Het onderzoek ter terechtzitting in hoger beroep
De raadsman van de verdachte heeft verklaard uitdrukkelijk te zijn gemachtigd de verdachte ter terechtzitting te verdedigen.
Dit arrest is gewezen naar aanleiding van het onderzoek op de terechtzitting in hoger beroep, alsmede het onderzoek op de terechtzitting in eerste aanleg.
De vordering van de advocaat-generaal
De advocaat-generaal heeft gevorderd dat het hof de verdachte zal veroordelen tot een gevangenisstraf voor de duur van twee weken voorwaardelijk, met een proeftijd van twee jaren.

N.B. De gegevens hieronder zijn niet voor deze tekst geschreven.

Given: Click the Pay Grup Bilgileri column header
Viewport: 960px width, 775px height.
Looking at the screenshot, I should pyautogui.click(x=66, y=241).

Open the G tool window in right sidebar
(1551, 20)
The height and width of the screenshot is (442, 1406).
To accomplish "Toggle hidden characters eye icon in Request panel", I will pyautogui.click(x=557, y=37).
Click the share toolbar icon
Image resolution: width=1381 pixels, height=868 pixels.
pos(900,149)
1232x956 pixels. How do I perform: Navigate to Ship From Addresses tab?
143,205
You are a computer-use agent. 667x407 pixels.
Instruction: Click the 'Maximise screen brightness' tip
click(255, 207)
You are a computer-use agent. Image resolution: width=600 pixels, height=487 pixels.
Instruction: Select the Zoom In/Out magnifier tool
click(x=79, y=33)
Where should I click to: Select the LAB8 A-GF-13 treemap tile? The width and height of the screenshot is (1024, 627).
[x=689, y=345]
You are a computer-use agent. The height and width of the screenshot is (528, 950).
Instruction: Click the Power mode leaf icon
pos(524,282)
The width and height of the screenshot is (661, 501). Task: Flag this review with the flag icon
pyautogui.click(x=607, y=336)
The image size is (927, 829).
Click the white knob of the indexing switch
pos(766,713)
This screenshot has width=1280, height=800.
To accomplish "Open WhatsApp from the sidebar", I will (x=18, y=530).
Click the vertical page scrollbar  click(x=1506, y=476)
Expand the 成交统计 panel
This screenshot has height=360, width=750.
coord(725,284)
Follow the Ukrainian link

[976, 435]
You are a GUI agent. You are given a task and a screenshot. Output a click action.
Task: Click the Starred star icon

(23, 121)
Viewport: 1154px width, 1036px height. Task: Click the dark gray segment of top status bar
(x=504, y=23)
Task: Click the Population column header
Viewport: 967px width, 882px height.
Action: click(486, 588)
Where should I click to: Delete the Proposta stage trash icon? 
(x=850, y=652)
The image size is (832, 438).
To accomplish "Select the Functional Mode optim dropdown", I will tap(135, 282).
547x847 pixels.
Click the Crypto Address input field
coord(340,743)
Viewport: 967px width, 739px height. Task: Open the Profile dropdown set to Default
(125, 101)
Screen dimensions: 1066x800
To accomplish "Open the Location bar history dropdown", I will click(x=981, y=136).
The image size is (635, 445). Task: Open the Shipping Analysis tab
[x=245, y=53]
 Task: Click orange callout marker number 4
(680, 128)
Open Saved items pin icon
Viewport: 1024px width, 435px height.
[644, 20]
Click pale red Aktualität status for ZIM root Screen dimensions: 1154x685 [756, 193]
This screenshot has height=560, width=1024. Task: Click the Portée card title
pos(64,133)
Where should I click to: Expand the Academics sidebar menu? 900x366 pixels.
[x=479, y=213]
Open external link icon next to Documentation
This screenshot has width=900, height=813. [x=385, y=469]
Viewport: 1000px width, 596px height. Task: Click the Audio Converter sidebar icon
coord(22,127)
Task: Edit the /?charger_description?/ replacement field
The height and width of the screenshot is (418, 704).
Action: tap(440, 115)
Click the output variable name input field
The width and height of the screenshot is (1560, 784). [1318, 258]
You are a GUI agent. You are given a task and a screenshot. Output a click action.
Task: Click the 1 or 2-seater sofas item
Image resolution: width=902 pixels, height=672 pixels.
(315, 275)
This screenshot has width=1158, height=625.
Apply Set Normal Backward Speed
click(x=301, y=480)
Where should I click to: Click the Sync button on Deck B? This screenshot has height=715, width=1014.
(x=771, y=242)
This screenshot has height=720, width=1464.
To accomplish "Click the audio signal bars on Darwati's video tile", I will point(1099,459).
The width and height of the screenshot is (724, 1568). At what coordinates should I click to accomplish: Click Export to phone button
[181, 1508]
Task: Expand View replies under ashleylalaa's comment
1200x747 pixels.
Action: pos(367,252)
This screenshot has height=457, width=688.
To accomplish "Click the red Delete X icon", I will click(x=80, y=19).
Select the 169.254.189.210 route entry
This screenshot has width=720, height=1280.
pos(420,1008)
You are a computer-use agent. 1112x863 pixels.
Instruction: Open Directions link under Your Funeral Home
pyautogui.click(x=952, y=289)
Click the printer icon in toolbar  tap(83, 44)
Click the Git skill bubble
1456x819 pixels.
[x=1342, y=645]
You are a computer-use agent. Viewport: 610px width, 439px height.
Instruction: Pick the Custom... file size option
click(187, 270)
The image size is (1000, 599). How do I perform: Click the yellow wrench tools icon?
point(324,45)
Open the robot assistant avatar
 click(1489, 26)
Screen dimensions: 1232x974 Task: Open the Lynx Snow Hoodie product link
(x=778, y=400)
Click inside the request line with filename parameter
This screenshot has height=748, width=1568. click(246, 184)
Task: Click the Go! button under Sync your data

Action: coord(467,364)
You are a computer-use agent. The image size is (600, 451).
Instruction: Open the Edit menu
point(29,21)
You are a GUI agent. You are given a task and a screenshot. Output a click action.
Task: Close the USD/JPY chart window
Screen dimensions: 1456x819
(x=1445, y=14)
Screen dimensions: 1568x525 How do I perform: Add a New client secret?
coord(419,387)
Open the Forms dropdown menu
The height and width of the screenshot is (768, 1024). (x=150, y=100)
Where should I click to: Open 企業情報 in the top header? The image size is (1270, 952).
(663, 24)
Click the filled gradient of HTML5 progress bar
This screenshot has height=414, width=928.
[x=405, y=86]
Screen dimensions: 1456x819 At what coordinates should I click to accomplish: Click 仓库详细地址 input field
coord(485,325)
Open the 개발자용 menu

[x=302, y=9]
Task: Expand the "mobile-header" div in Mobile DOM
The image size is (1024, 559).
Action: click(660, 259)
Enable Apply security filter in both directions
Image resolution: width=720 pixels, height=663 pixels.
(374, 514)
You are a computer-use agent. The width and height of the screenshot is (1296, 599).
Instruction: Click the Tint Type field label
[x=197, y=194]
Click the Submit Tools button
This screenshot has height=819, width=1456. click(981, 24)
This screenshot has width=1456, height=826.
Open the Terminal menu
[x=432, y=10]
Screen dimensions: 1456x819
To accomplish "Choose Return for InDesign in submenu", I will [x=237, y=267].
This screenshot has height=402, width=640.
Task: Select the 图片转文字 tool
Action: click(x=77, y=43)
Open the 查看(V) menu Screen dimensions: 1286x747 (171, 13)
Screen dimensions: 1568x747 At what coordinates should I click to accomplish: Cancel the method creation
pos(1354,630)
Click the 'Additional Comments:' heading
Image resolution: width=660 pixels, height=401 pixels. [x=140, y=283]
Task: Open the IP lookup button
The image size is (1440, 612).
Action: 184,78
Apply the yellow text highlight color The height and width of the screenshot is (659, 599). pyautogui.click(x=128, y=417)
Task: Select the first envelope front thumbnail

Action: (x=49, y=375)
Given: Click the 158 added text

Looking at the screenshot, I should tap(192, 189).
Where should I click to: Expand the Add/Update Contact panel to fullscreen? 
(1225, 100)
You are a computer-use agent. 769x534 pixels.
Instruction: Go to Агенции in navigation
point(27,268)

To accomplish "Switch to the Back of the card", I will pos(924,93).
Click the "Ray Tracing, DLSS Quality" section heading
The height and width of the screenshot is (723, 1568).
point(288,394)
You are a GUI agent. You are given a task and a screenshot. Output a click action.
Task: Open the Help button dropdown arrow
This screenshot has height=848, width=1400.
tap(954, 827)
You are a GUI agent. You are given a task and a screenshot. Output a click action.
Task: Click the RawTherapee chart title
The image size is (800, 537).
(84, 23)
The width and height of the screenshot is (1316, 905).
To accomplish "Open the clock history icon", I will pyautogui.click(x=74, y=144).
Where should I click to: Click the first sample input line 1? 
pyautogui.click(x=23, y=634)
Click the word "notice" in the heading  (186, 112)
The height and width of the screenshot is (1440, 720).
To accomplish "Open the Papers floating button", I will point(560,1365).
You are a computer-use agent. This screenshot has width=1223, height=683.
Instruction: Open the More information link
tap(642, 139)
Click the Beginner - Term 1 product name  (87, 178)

De beslissing op het hoger beroep
Het hof zal het vonnis vernietigen en opnieuw recht doen.
Tenlastelegging
Aan de verdachte is ten laste gelegd, dat:
zij op of omstreeks 26 augustus 2008, in de gemeente [gemeente], [slachtoffer] heeft bedreigd met enig misdrijf tegen het leven gericht, althans met zware mishandeling, immers heeft verdachte opzettelijk voornoemde [slachtoffer] dreigend de woorden toegevoegd: "Ik maak je hartstikke dood", althans woorden van gelijke dreigende aard of strekking.
Bewezenverklaring
Het hof acht wettig en overtuigend bewezen dat de verdachte het ten laste gelegde heeft begaan, met dien verstande dat:
zij op 26 augustus 2008 in de gemeente [gemeente] [slachtoffer] heeft bedreigd met enig misdrijf tegen het leven gericht, immers heeft verdachte opzettelijk voornoemde [slachtoffer] dreigend de woorden toegevoegd: "Ik maak je hartstikke dood".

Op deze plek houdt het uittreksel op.